== GIVEN EXERCISE A ==
According to the business profiles, in how many countries does Triodent sell its designs to dentists?
== GIVEN EXERCISE B ==
Do these statements agree with the business profiles? For each one, answer yes or no and quote the deciding words. (i) Trilogy has full-time staff in Wellington, Melbourne and London. (ii) Triodent's founder, Dr Simon McDonald, is not a dentist. (iii) Triodent is based in Katikati.
== GIVEN EXERCISE C ==
Please echo the part of the business profiles that opens with the words containing "A subscriber base" and closes with "everyday dental problems.".

* Start EXTRACT TO READ *

The company approaches its offshore markets in one of three ways – with a Trilogy office, through a direct sales relationship with a retailer, or through a distributor.

Trilogy employs 27 full time staff in Wellington, Melbourne and London. The brand generates over $4 million worth of media coverage a year and has won numerous prestigious beauty awards.

A subscriber base of 35,000 contacts, 69 percent of which are overseas, allows the company to communicate with its customers and fans directly, wherever in the world they might be.

Triodent

 

Katikati-based innovator Triodent exports its unique designs to dentists in more than 60 countries.

Triodent conceives, designs and manufactures low-cost, high-margin products that solve everyday dental problems.

Founder and Chief Executive Dr Simon McDonald is himself a dentist and the catalyst for much of Triodent’s growth is the V3 Sectional Matrix System he developed.

A breakthrough product with several original design features, the V3 is a combination of instruments which are used to assist with difficult restorations in the back of the mouth. The system is considered the gold standard for its category, eliciting remarkably emotive responses from satisfied users, and has attracted a haul of international awards.

Other clever and original designs have followed the V3 and, with many more under development, Triodent is considered a leading industry innovator.

* End EXTRACT TO READ *
* Start MATERIAL SHOWN *

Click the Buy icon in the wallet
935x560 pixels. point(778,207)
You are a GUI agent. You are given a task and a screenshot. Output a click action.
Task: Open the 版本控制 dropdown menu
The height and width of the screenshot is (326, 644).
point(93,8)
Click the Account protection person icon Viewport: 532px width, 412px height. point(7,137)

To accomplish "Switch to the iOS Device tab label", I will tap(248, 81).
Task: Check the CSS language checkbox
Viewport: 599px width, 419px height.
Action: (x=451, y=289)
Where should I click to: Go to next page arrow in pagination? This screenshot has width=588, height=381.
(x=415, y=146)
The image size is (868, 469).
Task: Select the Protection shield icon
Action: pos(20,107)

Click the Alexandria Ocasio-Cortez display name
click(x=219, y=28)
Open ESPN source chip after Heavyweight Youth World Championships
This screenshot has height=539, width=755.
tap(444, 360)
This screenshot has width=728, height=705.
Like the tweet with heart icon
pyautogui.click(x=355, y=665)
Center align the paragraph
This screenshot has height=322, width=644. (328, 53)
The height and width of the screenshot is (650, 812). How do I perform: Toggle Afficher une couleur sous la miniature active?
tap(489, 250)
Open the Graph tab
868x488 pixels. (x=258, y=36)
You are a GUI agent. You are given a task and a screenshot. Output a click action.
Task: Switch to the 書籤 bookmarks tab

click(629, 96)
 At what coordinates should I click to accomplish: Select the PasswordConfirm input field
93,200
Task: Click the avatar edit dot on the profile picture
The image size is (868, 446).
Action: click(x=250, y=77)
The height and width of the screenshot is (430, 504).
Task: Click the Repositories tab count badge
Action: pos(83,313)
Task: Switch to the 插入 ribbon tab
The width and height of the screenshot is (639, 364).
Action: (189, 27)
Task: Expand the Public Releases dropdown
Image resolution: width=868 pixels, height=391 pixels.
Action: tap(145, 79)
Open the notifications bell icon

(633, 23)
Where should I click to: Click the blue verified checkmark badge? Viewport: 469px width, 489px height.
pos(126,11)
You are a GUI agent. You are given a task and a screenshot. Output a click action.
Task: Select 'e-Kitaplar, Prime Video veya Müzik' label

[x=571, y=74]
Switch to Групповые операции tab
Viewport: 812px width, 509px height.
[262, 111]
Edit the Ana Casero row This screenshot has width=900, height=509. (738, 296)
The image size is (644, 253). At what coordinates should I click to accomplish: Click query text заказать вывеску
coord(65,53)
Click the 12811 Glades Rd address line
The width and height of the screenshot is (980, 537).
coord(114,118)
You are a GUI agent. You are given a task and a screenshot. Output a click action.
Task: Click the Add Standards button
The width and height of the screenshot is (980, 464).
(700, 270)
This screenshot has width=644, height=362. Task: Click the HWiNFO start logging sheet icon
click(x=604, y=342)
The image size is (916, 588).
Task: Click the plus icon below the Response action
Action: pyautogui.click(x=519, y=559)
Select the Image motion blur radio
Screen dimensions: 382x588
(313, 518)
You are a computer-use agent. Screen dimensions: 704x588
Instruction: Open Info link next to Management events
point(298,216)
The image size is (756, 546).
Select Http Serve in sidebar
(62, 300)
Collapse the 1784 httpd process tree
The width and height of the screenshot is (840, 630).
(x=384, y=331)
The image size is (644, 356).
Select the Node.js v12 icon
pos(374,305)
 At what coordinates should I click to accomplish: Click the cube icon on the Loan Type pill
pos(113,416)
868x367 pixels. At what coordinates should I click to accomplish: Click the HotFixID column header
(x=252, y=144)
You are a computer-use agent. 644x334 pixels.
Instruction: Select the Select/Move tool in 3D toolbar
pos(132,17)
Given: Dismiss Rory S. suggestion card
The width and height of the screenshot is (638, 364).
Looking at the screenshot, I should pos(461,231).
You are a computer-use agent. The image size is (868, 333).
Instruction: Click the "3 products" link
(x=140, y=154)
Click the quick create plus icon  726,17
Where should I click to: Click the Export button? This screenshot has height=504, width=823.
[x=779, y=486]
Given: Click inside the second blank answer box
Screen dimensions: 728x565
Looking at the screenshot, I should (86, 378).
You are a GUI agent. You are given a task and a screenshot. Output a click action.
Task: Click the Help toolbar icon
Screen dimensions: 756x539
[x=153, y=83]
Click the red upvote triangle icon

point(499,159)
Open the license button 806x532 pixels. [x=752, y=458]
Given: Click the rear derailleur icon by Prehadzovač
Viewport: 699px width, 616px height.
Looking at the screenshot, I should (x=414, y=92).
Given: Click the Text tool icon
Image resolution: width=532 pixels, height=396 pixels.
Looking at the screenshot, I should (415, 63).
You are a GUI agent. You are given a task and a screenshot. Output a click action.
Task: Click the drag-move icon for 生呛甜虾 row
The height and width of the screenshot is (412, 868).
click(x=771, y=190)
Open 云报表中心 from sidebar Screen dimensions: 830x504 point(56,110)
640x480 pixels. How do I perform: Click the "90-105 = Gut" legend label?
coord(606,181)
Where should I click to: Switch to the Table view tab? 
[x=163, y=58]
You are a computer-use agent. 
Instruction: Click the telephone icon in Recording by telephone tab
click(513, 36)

* End MATERIAL SHOWN *

== WRITTEN ANSWER A ==
More than 60 countries.

== WRITTEN ANSWER B ==
(i) Yes: "Trilogy employs 27 full time staff in Wellington, Melbourne and London."
(ii) No: "Founder and Chief Executive Dr Simon McDonald is himself a dentist"
(iii) Yes: "Katikati-based innovator Triodent"

== WRITTEN ANSWER C ==
A subscriber base of 35,000 contacts, 69 percent of which are overseas, allows the company to communicate with its customers and fans directly, wherever in the world they might be.

Triodent

 

Katikati-based innovator Triodent exports its unique designs to dentists in more than 60 countries.

Triodent conceives, designs and manufactures low-cost, high-margin products that solve everyday dental problems.